- _Excerpt provided_
As you know, you can secure access to your resources using Azure AD MFA and the Microsoft Authenticator application.
Over the time, Azure AD MFA has been evolving to provide more features such as different authentication methods (like FIDO keys) or helping to start the password-less journey.
Well, there have been several new features being made available to increase security and awareness:
- Number matching MFA (in preview). This feature will help preventing accidental MFA approval as we all know most of the time end-users don’t really pay attention to why their are getting prompted for MFA.
- Additional context information for MFA prompt (in preview). This will provide information to end-users on why they are getting MFA prompt, including the location the sign-on is initiated. This will also help reducing accidental approval.
- GPS location based for Conditional Access is now generally available (see https://t.co/o1oVtlNK9v).
- MFA Registration campaign (now generally available) to help onboarding users to register for MFA (even if you could/should use .
To configure these features, connect to your Azure AD portal (https://aad.portal.azure.com/) and access the Azure Active Directory\Security\Authentication methods\Policies blade to edit the Microsoft Authenticator authentication method.
Additional context information
This feature is managed by Microsoft by default.
To enable it open the ellipsis available under the Target section and edit the Show additional context in notification configuration setting
This then will provide the user account being requested for MFA, the application which has initiated it as well as the location the prompt has been initiated.
If you enable just this option, end-users will still get the default MFA prompt. To get the detail, end-users will still have to click on the notification (not Approve or Deny) to the the contextual information.
It is recommended to enable the Number matching feature too (see below).
When enabling the number matching prompt, end-user will no longer be able to Approve or Deny MFA prompt. They will have to approve by selecting the number being displayed.
To enable it open the ellipsis available under the Target section and edit the Require number matching configuration setting
Once enabled end-user will then be prompted to enter the corresponding number displayed during the logon process.
When enabled with the Additional context information, the details are shown on top of the field to enter the number.

- _Task requirements_
Extract word for word the part of the Azure AD MFA post between "To configure these" and "too (see below).", inclusive. The listing has no connection to the Azure AD MFA post.

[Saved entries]
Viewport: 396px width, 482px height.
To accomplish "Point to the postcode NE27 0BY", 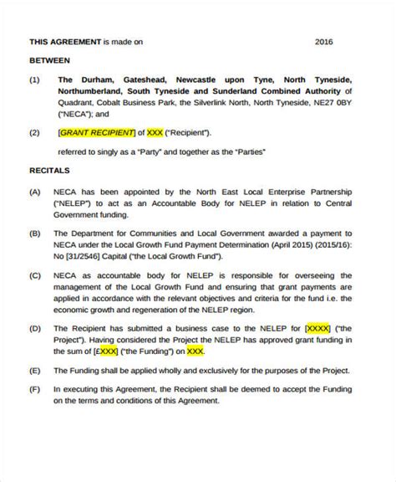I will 332,102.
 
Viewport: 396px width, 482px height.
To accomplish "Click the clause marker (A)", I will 34,191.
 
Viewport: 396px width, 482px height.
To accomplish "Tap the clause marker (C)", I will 34,274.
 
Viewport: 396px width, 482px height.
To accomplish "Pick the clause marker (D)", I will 34,328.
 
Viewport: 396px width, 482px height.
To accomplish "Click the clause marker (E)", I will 34,370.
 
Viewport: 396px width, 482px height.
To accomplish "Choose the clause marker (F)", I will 34,389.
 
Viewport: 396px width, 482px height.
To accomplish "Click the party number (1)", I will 34,80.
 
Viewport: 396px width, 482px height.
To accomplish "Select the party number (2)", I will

- _Output for this exercise_
To configure these features, connect to your Azure AD portal (https://aad.portal.azure.com/) and access the Azure Active Directory\Security\Authentication methods\Policies blade to edit the Microsoft Authenticator authentication method.
Additional context information
This feature is managed by Microsoft by default.
To enable it open the ellipsis available under the Target section and edit the Show additional context in notification configuration setting
This then will provide the user account being requested for MFA, the application which has initiated it as well as the location the prompt has been initiated.
If you enable just this option, end-users will still get the default MFA prompt. To get the detail, end-users will still have to click on the notification (not Approve or Deny) to the the contextual information.
It is recommended to enable the Number matching feature too (see below).